--- What needs to be done ---
Retype each of the entries below exactly as written.

Start of Records supplied

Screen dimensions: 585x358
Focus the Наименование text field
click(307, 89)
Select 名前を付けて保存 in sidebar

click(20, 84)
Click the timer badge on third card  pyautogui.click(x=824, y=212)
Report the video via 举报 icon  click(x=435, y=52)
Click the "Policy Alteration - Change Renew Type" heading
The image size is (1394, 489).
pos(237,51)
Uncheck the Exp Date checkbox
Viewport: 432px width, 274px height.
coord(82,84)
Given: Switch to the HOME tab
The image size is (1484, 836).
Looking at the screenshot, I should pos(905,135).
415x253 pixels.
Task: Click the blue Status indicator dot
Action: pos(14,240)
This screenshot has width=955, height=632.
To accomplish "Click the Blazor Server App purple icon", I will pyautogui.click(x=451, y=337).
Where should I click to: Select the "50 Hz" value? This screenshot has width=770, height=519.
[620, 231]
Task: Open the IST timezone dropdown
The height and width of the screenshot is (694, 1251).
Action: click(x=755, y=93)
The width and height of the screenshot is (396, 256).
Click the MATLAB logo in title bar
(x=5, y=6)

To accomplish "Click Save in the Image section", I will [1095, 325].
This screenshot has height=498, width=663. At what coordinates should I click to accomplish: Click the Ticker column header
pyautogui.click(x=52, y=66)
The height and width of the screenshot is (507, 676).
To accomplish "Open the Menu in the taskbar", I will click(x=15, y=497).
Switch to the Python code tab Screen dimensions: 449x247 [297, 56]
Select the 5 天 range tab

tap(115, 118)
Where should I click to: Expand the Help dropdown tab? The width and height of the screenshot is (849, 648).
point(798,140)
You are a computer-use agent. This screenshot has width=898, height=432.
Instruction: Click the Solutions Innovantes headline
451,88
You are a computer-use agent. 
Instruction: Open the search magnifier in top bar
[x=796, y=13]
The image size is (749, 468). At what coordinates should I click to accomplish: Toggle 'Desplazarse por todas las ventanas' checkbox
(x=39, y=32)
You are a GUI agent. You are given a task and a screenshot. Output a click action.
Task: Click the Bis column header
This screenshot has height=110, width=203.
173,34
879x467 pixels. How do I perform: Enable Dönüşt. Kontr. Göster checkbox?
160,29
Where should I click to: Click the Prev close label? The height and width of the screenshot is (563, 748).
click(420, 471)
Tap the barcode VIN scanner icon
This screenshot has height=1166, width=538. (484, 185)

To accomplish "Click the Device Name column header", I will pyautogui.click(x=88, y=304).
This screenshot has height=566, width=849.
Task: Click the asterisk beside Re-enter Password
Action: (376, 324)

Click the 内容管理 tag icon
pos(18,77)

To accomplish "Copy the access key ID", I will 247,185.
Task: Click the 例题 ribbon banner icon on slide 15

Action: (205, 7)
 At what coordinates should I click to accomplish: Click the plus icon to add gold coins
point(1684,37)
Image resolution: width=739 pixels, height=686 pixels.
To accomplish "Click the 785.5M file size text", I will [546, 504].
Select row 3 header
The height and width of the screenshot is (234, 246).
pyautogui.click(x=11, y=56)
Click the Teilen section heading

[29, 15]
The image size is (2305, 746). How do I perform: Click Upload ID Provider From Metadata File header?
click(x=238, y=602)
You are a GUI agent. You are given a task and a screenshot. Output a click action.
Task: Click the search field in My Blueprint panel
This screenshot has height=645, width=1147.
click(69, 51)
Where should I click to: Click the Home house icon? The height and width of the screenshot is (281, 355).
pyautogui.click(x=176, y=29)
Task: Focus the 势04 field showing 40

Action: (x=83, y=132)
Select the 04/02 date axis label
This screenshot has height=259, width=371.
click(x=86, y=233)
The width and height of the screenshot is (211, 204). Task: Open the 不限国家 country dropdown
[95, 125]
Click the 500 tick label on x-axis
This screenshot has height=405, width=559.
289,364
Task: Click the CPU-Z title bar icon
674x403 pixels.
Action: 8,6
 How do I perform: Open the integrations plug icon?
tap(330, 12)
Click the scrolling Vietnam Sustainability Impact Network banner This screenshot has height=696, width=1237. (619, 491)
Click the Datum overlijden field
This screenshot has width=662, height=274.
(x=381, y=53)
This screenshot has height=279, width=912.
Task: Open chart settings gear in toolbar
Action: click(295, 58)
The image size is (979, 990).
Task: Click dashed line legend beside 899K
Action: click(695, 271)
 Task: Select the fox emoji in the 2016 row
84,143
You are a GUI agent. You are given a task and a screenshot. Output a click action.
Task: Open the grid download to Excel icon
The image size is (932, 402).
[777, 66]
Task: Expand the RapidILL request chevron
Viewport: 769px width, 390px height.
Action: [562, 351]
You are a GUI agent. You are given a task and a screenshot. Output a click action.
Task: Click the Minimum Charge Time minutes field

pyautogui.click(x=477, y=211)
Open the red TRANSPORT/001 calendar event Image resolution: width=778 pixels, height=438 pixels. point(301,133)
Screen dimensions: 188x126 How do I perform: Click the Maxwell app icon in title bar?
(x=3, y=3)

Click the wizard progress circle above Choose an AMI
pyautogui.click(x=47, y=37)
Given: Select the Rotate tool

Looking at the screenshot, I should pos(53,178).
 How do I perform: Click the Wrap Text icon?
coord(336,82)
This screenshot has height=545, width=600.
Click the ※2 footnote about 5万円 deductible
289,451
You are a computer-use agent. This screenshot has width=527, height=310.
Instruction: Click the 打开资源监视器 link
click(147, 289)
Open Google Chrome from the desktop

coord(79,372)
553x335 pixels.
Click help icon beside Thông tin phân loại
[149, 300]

End of Records supplied

--- Result ---
Screen dimensions: 585x358
Focus the Наименование text field
click(307, 89)
Select 名前を付けて保存 in sidebar

click(20, 84)
Click the timer badge on third card  pyautogui.click(x=824, y=212)
Report the video via 举报 icon  click(x=435, y=52)
Click the "Policy Alteration - Change Renew Type" heading
The image size is (1394, 489).
pos(237,51)
Uncheck the Exp Date checkbox
Viewport: 432px width, 274px height.
coord(82,84)
Given: Switch to the HOME tab
The image size is (1484, 836).
Looking at the screenshot, I should pos(905,135).
415x253 pixels.
Task: Click the blue Status indicator dot
Action: pos(14,240)
This screenshot has width=955, height=632.
To accomplish "Click the Blazor Server App purple icon", I will pyautogui.click(x=451, y=337).
Where should I click to: Select the "50 Hz" value? This screenshot has width=770, height=519.
[620, 231]
Task: Open the IST timezone dropdown
The height and width of the screenshot is (694, 1251).
Action: click(x=755, y=93)
The width and height of the screenshot is (396, 256).
Click the MATLAB logo in title bar
(x=5, y=6)

To accomplish "Click Save in the Image section", I will [1095, 325].
This screenshot has height=498, width=663. At what coordinates should I click to accomplish: Click the Ticker column header
pyautogui.click(x=52, y=66)
The height and width of the screenshot is (507, 676).
To accomplish "Open the Menu in the taskbar", I will click(x=15, y=497).
Switch to the Python code tab Screen dimensions: 449x247 [297, 56]
Select the 5 天 range tab

tap(115, 118)
Where should I click to: Expand the Help dropdown tab? The width and height of the screenshot is (849, 648).
point(798,140)
You are a computer-use agent. This screenshot has width=898, height=432.
Instruction: Click the Solutions Innovantes headline
451,88
You are a computer-use agent. 
Instruction: Open the search magnifier in top bar
[x=796, y=13]
The image size is (749, 468). At what coordinates should I click to accomplish: Toggle 'Desplazarse por todas las ventanas' checkbox
(x=39, y=32)
You are a GUI agent. You are given a task and a screenshot. Output a click action.
Task: Click the Bis column header
This screenshot has height=110, width=203.
173,34
879x467 pixels. How do I perform: Enable Dönüşt. Kontr. Göster checkbox?
160,29
Where should I click to: Click the Prev close label? The height and width of the screenshot is (563, 748).
click(420, 471)
Tap the barcode VIN scanner icon
This screenshot has height=1166, width=538. (484, 185)

To accomplish "Click the Device Name column header", I will pyautogui.click(x=88, y=304).
This screenshot has height=566, width=849.
Task: Click the asterisk beside Re-enter Password
Action: (376, 324)

Click the 内容管理 tag icon
pos(18,77)

To accomplish "Copy the access key ID", I will 247,185.
Task: Click the 例题 ribbon banner icon on slide 15

Action: (205, 7)
 At what coordinates should I click to accomplish: Click the plus icon to add gold coins
point(1684,37)
Image resolution: width=739 pixels, height=686 pixels.
To accomplish "Click the 785.5M file size text", I will [546, 504].
Select row 3 header
The height and width of the screenshot is (234, 246).
pyautogui.click(x=11, y=56)
Click the Teilen section heading

[29, 15]
The image size is (2305, 746). How do I perform: Click Upload ID Provider From Metadata File header?
click(x=238, y=602)
You are a GUI agent. You are given a task and a screenshot. Output a click action.
Task: Click the search field in My Blueprint panel
This screenshot has height=645, width=1147.
click(69, 51)
Where should I click to: Click the Home house icon? The height and width of the screenshot is (281, 355).
pyautogui.click(x=176, y=29)
Task: Focus the 势04 field showing 40

Action: (x=83, y=132)
Select the 04/02 date axis label
This screenshot has height=259, width=371.
click(x=86, y=233)
The width and height of the screenshot is (211, 204). Task: Open the 不限国家 country dropdown
[95, 125]
Click the 500 tick label on x-axis
This screenshot has height=405, width=559.
289,364
Task: Click the CPU-Z title bar icon
674x403 pixels.
Action: 8,6
 How do I perform: Open the integrations plug icon?
tap(330, 12)
Click the scrolling Vietnam Sustainability Impact Network banner This screenshot has height=696, width=1237. (619, 491)
Click the Datum overlijden field
This screenshot has width=662, height=274.
(x=381, y=53)
This screenshot has height=279, width=912.
Task: Open chart settings gear in toolbar
Action: click(295, 58)
The image size is (979, 990).
Task: Click dashed line legend beside 899K
Action: click(695, 271)
 Task: Select the fox emoji in the 2016 row
84,143
You are a GUI agent. You are given a task and a screenshot. Output a click action.
Task: Open the grid download to Excel icon
The image size is (932, 402).
[777, 66]
Task: Expand the RapidILL request chevron
Viewport: 769px width, 390px height.
Action: [562, 351]
You are a GUI agent. You are given a task and a screenshot. Output a click action.
Task: Click the Minimum Charge Time minutes field

pyautogui.click(x=477, y=211)
Open the red TRANSPORT/001 calendar event Image resolution: width=778 pixels, height=438 pixels. point(301,133)
Screen dimensions: 188x126 How do I perform: Click the Maxwell app icon in title bar?
(x=3, y=3)

Click the wizard progress circle above Choose an AMI
pyautogui.click(x=47, y=37)
Given: Select the Rotate tool

Looking at the screenshot, I should pos(53,178).
 How do I perform: Click the Wrap Text icon?
coord(336,82)
This screenshot has height=545, width=600.
Click the ※2 footnote about 5万円 deductible
289,451
You are a computer-use agent. This screenshot has width=527, height=310.
Instruction: Click the 打开资源监视器 link
click(147, 289)
Open Google Chrome from the desktop

coord(79,372)
553x335 pixels.
Click help icon beside Thông tin phân loại
[149, 300]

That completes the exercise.